LABOUR leader Sir Keir Starmer brought his campaign to be Britian’s next prime minister to a key Gwent seat and launched the party’s push in Wales.
Along with first minister Vaughan Gething he unveiled the party’s “six steps for change in Wales” which closely resemble Labour’s six steps announced earlier in May, before the election had been called. Those are economic stability, cut NHS waiting times, a new border security command, a state owned clean energy company and a crackdown on anti-social behaviour.

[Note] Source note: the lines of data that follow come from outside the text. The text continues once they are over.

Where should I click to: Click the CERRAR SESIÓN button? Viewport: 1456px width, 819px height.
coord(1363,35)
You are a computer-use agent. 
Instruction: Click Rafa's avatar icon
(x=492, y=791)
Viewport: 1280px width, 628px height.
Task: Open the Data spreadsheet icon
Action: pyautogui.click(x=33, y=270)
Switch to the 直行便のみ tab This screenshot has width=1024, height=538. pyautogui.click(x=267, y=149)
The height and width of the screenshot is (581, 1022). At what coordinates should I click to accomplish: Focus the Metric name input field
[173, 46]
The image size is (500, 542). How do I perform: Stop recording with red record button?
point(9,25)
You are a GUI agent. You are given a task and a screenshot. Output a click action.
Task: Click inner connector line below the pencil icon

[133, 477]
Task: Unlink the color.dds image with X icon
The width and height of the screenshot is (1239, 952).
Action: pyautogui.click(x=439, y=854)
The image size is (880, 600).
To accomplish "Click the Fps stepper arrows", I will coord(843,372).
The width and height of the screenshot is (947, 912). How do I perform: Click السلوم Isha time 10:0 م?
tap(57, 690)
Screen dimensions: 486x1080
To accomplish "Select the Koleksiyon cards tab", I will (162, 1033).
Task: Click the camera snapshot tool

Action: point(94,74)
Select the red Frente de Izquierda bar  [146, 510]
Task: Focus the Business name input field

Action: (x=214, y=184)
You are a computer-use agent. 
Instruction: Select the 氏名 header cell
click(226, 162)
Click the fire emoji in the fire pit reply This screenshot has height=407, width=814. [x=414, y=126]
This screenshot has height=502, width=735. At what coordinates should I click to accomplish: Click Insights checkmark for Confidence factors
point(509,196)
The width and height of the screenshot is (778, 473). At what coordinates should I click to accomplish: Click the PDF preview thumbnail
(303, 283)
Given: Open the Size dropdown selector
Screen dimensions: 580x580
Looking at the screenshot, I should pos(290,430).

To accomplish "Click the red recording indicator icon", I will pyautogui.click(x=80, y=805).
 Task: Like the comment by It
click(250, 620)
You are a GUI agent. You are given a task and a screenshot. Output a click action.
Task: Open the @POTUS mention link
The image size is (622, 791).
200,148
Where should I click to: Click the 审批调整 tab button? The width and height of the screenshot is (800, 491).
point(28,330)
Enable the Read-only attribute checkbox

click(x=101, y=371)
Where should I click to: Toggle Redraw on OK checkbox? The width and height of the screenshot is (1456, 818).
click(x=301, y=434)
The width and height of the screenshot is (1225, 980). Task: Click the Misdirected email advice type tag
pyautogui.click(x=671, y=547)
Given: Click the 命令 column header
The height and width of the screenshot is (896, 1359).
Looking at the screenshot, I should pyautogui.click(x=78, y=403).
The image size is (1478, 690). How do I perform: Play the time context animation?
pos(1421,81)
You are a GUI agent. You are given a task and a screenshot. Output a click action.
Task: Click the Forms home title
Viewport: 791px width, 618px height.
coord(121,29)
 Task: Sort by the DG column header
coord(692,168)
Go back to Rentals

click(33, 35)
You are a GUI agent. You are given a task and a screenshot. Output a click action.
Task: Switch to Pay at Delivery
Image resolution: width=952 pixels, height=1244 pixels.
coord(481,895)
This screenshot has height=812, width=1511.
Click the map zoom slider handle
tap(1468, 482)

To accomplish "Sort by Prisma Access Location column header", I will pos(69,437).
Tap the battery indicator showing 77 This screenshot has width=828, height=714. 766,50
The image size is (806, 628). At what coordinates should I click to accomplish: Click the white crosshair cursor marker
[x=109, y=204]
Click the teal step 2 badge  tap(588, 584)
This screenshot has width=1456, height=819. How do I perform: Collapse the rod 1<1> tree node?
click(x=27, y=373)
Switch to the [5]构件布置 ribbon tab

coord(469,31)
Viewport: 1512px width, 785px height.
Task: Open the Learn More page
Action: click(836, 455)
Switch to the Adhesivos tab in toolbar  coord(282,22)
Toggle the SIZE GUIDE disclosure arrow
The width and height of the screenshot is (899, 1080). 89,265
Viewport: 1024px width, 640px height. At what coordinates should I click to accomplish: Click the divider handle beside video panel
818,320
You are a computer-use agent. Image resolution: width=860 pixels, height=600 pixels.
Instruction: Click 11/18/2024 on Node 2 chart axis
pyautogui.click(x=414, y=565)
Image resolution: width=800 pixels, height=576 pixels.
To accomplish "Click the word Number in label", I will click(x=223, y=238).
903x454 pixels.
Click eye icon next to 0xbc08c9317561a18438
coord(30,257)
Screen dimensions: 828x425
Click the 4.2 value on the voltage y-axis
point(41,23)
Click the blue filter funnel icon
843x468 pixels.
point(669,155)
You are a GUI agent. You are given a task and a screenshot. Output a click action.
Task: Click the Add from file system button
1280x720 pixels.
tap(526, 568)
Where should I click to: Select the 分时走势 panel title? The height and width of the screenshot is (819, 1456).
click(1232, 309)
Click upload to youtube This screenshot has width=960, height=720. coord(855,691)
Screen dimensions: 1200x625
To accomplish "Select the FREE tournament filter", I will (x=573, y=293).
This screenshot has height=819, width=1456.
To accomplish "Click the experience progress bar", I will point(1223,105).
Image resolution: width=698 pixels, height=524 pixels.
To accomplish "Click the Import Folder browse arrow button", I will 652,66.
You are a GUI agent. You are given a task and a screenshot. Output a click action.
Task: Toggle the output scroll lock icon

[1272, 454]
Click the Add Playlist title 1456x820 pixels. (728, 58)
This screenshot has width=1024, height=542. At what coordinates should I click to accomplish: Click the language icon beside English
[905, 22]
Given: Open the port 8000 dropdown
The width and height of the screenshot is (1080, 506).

The sixth step is to recruit 6,500 new teachers which would only apply in England with the Welsh pledge being to recruit new teachers. Similar to the promise on waiting times it is related to a devolved responsibility already under the Welsh Labour Government’s control and Wales has the longest NHS waits in the UK.
The event, at the Priory Centre in Abergavenny next to the Priory Church, was attended by high profile Welsh candidates, shadow Welsh secretary Jo Stevens and shadow foreign secretary David Lammy.
Candidates from key target seats also spoke from the stage – with Labour bringing the fight to Monmouthshire an area where it hasn’t won in a general election since 2001 and which has been represented for the past 19 years by Conservative Welsh secretary David Davies.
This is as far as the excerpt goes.